Data for this exercise
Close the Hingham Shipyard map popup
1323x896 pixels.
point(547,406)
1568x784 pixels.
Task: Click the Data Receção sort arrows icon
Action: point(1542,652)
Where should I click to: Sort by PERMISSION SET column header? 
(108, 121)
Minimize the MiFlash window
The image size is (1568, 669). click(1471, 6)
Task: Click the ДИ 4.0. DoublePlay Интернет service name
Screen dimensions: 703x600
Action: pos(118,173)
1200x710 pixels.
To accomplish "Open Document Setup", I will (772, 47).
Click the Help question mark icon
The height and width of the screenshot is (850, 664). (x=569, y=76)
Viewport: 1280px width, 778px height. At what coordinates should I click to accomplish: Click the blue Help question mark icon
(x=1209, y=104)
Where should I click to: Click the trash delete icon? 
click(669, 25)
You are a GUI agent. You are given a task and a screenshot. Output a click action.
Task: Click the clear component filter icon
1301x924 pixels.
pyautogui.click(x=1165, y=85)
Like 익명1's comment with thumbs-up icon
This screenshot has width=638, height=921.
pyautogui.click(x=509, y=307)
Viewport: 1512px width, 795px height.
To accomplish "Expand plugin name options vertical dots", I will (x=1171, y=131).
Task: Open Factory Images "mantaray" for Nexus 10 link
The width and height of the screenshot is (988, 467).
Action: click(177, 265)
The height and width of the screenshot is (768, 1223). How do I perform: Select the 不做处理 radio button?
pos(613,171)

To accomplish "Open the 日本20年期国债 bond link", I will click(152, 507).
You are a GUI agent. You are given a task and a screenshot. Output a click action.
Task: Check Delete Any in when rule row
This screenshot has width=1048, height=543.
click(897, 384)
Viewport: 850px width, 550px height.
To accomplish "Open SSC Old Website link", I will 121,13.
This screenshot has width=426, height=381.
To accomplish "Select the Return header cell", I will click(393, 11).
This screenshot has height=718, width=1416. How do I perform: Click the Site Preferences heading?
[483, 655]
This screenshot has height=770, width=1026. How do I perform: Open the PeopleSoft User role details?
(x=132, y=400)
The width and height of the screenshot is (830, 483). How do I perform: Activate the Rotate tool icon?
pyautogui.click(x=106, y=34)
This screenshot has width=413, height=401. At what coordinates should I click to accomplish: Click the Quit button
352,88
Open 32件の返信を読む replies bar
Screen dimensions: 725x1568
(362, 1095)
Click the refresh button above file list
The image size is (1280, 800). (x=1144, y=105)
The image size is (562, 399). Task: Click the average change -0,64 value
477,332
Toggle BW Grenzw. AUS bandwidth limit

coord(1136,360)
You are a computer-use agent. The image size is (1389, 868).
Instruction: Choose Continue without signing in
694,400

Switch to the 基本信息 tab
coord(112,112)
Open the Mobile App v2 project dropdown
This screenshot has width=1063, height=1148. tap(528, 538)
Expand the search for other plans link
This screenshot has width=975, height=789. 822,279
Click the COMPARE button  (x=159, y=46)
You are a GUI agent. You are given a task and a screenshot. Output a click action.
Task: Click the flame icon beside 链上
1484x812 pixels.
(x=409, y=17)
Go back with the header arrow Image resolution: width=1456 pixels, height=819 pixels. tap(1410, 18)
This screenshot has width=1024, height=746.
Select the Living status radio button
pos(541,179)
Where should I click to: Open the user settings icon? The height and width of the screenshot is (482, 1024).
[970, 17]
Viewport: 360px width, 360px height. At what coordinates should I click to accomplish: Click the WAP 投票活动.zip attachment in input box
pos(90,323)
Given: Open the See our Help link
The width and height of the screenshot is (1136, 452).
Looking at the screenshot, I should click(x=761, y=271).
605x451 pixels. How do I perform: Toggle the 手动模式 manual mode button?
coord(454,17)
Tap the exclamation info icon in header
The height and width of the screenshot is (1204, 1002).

What you will do
Take the word "name" and find each line of the material that contains it. Copy those lines.

Answer space
Task: Click the ДИ 4.0. DoublePlay Интернет service name
To accomplish "Expand plugin name options vertical dots", I will (x=1171, y=131).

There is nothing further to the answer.